Crate compile_fmt

source ·
Expand description

Compile-time formatting and derived functionality (e.g., panics / assertions).

What?

This crate allows formatting values in compile time (e.g., in const fns). The formatted values are not required to be constants; e.g., arguments or local vars in const fn can be formatted.

Features:

  • Zero dependencies.
  • Unconditionally #[no_std]-compatible.
  • The formatting logic is space-efficient; i.e., it allocates the least amount of bytes that can provably to be sufficient for all possible provided inputs. As a consequence, non-constant formatted args require a format specifier.
  • Does not rely on proc macros. This makes the library more lightweight.

Why?

A guiding use case for the crate is richer dynamic compile-time panic messages. It can be used in other contexts as well (including in runtime).

Limitations

  • Only a few types from the standard library can be formatted: integers, chars and strings.
  • Formatting specifiers do not support hex encoding, debug formatting etc.
  • Padding logic assumes that any Unicode char has identical displayed width, which isn’t really true (e.g., there are chars that have zero width and instead combine with the previous char).
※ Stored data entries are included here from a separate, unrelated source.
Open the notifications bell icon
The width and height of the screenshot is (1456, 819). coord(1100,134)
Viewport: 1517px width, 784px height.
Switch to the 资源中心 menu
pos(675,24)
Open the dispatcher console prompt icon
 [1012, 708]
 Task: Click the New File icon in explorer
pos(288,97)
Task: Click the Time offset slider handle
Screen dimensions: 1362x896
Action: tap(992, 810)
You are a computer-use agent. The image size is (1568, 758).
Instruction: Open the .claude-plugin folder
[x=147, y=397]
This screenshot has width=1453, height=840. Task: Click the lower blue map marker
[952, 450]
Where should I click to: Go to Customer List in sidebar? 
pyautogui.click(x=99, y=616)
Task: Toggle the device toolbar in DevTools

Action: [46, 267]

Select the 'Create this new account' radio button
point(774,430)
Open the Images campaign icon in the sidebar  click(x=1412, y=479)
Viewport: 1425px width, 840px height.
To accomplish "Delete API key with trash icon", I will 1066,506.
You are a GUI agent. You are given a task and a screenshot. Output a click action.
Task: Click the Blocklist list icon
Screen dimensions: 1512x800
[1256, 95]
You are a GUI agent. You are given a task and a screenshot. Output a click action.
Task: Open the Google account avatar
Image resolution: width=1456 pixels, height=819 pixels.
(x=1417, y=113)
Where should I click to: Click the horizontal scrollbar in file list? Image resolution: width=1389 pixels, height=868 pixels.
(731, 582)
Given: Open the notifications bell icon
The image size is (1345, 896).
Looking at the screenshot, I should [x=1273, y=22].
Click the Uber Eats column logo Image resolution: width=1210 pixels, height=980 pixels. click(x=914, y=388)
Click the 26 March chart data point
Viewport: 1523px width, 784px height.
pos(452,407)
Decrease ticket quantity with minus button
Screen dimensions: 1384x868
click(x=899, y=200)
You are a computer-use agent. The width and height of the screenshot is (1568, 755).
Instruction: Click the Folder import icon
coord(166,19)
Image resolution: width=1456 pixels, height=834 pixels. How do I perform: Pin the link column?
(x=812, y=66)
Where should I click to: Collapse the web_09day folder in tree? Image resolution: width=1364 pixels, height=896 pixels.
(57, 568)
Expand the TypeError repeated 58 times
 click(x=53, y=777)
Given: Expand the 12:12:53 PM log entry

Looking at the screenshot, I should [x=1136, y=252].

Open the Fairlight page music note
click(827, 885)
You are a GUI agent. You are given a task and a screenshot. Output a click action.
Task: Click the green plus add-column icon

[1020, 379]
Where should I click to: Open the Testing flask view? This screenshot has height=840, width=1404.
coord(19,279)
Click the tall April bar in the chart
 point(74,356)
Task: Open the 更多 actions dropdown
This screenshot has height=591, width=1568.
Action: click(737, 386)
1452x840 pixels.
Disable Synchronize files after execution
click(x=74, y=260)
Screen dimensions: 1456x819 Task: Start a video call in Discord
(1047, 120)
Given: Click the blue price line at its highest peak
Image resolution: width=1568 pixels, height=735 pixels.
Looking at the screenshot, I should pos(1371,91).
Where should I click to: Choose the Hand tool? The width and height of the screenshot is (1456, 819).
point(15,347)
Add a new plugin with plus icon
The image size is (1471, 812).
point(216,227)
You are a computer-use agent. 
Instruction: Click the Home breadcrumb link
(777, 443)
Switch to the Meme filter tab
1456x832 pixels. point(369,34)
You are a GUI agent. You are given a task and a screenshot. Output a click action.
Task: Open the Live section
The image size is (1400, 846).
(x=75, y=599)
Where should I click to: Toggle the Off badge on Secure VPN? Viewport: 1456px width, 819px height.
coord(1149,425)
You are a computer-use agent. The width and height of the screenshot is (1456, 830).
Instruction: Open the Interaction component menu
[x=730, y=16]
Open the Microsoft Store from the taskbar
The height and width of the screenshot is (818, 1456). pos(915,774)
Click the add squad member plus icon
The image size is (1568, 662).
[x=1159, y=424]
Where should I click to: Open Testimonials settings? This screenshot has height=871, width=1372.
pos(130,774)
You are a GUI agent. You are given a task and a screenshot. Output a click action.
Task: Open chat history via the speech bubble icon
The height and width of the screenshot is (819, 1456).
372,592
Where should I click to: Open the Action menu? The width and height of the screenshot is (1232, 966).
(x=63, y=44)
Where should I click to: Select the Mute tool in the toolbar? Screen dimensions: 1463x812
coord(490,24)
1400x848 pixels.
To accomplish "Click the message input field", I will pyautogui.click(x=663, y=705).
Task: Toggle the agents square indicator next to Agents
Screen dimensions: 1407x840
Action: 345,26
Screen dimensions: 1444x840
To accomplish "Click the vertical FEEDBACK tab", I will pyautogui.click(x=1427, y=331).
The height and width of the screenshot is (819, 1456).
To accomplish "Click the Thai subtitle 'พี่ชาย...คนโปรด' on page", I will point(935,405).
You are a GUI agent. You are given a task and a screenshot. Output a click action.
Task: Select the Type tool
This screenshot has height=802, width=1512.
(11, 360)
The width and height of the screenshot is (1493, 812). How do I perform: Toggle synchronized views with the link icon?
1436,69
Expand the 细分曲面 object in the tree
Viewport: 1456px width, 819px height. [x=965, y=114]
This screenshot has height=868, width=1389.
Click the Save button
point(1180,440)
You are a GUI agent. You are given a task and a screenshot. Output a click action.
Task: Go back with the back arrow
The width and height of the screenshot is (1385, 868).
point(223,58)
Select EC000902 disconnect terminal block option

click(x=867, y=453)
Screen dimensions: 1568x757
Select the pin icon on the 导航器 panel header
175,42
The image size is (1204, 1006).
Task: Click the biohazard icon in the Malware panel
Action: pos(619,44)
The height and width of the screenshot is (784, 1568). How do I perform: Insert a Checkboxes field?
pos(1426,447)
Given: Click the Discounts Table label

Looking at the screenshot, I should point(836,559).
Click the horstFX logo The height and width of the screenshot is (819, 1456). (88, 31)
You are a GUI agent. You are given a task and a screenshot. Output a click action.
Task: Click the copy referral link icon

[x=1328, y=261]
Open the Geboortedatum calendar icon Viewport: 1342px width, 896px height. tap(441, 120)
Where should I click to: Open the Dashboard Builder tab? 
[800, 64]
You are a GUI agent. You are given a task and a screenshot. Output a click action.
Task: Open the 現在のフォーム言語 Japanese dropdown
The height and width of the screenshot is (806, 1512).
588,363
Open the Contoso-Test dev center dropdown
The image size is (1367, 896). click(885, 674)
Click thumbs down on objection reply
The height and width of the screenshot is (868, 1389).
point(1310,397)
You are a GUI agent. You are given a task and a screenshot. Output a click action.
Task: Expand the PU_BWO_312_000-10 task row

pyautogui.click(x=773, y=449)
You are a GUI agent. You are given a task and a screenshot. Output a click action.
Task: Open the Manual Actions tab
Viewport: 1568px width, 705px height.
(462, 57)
The same assumption is made by the std padding logic.

Alternatives and similar tools

  • const_panic provides functionality covering the guiding use case (compile-time panics). It supports more types and formats at the cost of being more complex. It also uses a different approach to compute produced message sizes.
  • const_format provides general-purpose formatting of constant values. It doesn’t seem to support “dynamic” / non-constant args.

Examples

Basic usage

use compile_fmt::{compile_assert, fmt};

const THRESHOLD: usize = 42;

const fn check_value(value: usize) {
    compile_assert!(
        value <= THRESHOLD,
        "Expected ", value => fmt::<usize>(), " to not exceed ", THRESHOLD
    );
    // main logic
}

Note the formatting spec produced with fmt().

Usage with dynamic strings

use compile_fmt::{compile_assert, clip};

const fn check_str(s: &str) {
    const MAX_LEN: usize = 16;
    compile_assert!(
        s.len() <= MAX_LEN,
        "String '", s => clip(MAX_LEN, "…"), "' is too long; \
         expected no more than ", MAX_LEN, " bytes"
    );
    // main logic
}

Printing dynamically-sized messages

compile_args! allows specifying capacity of the produced message. This is particularly useful when formatting enums (e.g., to compile-format errors):

#[derive(Debug)]
enum Error {
    Number(u64),
    Tuple(usize, char),
}

type ErrorArgs = CompileArgs<55>;
// ^ 55 is the exact lower boundary on capacity. It's valid to specify
// a greater value, e.g. 64.

impl Error {
    const fn fmt(&self) -> ErrorArgs {
        match *self {
            Self::Number(number) => compile_args!(
                capacity: ErrorArgs::CAPACITY,
                "don't like number ", number => fmt::<u64>()
            ),
            Self::Tuple(pos, ch) => compile_args!(
                "don't like char '", ch => fmt::<char>(), "' at position ",
                pos => fmt::<usize>()
            ),
        }
    }
}

// `Error::fmt()` can be used as a building block for more complex messages:
let err = Error::Tuple(1_234, '?');
let message = compile_args!("Operation failed: ", &err.fmt() => fmt::<&ErrorArgs>());
assert_eq!(
    message.as_str(),
    "Operation failed: don't like char '?' at position 1234"
);

See docs for macros and format specifiers for more examples.

Macros

Structs

Traits

  • Type that can be formatted. Implemented for standard integer types, &str and char.
  • Type that has a known upper boundary for the formatted length.

Functions

  • Creates a format that will clip the value to the specified max char width (not byte width!). If clipped, the end of the string will be replaced with the specified replacer, which can be empty.
  • Same as clip(), but for Ascii strings.
  • Creates a default format for a type that has known bounded formatting width.